SUPPLIED ENTRIES below:
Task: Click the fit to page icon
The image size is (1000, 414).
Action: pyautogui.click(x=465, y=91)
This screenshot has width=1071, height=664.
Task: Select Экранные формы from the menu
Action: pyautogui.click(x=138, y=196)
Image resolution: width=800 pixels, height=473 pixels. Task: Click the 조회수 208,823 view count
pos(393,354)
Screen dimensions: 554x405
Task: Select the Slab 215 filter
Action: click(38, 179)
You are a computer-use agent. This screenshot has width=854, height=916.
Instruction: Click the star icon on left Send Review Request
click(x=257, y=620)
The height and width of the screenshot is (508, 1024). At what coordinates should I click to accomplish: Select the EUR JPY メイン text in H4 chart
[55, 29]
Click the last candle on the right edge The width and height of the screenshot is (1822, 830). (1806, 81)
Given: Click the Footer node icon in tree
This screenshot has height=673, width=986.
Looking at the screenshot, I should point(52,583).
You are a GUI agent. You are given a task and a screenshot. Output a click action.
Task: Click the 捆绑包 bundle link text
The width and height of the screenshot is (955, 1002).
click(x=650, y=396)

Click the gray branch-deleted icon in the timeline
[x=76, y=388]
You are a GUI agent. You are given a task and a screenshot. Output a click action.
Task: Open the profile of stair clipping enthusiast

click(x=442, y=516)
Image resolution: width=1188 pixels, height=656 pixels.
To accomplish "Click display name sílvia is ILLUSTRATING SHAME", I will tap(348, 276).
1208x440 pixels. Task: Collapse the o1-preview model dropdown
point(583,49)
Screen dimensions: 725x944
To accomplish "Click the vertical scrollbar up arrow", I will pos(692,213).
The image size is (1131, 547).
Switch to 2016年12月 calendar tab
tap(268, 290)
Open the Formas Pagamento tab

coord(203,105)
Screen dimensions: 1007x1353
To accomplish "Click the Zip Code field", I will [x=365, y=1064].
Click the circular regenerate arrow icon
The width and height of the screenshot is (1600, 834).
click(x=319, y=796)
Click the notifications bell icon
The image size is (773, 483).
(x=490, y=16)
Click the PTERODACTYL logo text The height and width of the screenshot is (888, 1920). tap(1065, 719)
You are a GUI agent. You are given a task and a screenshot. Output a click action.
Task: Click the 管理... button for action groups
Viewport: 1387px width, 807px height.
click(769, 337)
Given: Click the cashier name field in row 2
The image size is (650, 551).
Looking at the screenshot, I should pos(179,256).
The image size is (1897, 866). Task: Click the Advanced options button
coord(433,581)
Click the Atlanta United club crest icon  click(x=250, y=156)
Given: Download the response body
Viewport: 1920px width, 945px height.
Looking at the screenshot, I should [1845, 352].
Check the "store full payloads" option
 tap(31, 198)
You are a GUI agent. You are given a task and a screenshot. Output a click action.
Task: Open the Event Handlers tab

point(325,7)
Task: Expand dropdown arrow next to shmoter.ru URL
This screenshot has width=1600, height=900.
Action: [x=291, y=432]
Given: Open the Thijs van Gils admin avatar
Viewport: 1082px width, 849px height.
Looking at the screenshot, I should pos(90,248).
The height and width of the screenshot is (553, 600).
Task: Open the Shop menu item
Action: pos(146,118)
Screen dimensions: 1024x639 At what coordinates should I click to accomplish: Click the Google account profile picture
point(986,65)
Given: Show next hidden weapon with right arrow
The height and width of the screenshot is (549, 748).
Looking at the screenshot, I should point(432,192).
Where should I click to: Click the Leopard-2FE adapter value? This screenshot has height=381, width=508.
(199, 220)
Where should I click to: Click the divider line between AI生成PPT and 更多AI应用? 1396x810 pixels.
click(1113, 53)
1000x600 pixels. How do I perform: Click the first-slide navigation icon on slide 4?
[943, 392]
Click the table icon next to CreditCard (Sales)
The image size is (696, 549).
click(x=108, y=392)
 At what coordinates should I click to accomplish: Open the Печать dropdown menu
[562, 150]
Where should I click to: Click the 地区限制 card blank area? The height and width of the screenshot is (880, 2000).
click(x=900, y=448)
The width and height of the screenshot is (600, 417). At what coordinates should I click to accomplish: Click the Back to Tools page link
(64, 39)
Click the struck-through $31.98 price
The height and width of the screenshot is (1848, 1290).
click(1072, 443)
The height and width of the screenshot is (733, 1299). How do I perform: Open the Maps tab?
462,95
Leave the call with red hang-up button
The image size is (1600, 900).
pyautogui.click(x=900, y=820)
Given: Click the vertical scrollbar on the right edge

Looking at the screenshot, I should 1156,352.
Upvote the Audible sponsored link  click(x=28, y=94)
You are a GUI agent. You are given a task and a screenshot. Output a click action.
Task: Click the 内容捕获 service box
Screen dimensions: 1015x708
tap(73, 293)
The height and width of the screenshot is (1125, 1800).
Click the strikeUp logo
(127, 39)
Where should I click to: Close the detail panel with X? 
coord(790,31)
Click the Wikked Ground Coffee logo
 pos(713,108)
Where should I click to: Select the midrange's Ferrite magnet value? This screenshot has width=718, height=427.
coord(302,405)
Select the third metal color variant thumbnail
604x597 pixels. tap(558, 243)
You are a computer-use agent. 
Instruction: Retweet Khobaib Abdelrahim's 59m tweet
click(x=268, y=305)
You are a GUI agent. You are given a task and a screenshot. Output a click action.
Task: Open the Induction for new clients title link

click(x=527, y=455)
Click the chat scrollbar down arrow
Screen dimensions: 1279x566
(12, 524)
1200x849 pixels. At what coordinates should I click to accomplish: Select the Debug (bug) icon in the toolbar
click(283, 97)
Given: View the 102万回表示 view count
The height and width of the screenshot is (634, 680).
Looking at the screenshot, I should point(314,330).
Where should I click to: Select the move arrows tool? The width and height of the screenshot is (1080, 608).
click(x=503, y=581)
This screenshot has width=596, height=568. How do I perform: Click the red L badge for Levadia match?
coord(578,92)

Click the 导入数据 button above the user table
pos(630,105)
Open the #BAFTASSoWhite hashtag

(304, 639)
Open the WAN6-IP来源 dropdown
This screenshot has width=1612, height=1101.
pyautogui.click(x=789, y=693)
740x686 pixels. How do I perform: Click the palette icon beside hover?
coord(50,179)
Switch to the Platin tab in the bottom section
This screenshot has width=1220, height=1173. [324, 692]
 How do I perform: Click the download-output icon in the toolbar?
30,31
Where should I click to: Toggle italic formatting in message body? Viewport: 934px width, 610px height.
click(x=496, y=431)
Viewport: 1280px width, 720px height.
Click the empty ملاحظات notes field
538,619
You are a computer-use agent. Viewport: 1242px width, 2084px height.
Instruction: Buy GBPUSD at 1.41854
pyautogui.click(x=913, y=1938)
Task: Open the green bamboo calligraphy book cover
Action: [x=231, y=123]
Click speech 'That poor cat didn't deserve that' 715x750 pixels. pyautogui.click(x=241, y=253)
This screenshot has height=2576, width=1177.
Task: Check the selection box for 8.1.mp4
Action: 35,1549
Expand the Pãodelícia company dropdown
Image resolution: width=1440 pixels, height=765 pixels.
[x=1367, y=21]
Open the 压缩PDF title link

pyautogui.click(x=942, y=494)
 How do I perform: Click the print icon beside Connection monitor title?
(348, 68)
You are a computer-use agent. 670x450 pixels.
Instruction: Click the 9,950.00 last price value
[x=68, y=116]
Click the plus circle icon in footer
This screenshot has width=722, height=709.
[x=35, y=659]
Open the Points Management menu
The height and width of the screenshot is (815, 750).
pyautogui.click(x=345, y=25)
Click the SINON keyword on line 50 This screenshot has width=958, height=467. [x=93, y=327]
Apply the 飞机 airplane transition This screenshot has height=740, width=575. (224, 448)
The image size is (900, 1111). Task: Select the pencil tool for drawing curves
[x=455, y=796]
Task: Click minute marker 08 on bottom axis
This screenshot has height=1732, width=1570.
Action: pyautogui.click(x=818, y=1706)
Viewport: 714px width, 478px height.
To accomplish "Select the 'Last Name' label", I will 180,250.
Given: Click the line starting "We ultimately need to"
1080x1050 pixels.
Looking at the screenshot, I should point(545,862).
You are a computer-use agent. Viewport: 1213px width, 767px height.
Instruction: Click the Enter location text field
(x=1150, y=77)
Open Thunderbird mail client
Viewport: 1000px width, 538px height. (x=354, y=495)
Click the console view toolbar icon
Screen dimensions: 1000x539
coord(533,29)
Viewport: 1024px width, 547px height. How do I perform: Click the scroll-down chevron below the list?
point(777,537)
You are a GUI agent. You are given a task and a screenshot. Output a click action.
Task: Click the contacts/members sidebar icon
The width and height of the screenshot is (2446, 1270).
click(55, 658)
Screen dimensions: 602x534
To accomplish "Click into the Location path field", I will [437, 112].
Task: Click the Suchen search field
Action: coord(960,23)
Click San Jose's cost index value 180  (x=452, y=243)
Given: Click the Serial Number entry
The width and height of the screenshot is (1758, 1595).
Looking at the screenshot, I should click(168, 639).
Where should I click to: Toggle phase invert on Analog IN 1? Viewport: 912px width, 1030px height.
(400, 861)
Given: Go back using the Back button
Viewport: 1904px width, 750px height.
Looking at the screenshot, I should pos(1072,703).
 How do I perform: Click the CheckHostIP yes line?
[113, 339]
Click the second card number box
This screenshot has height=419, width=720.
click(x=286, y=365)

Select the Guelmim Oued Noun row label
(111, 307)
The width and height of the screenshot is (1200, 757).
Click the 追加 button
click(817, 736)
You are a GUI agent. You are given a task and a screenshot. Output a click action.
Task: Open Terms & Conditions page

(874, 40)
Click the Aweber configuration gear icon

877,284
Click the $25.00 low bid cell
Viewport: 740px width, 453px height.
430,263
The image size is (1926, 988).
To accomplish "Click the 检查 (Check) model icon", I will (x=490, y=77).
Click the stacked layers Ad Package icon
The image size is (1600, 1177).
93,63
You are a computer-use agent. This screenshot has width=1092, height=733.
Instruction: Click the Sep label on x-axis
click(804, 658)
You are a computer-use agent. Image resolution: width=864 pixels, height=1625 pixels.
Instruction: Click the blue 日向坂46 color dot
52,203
End of SUPPLIED ENTRIES.
• YOUR OBJECTIVE
Write down exactly the span of lines above from the one containing "Where should I click to: Close" to the one containing "Given: View the 102万回表示 view count", both ends included.

• RESPONSE TO THIS TASK
Where should I click to: Close the detail panel with X? 
coord(790,31)
Click the Wikked Ground Coffee logo
 pos(713,108)
Where should I click to: Select the midrange's Ferrite magnet value? This screenshot has width=718, height=427.
coord(302,405)
Select the third metal color variant thumbnail
604x597 pixels. tap(558, 243)
You are a computer-use agent. 
Instruction: Retweet Khobaib Abdelrahim's 59m tweet
click(x=268, y=305)
You are a GUI agent. You are given a task and a screenshot. Output a click action.
Task: Open the Induction for new clients title link

click(x=527, y=455)
Click the chat scrollbar down arrow
Screen dimensions: 1279x566
(12, 524)
1200x849 pixels. At what coordinates should I click to accomplish: Select the Debug (bug) icon in the toolbar
click(283, 97)
Given: View the 102万回表示 view count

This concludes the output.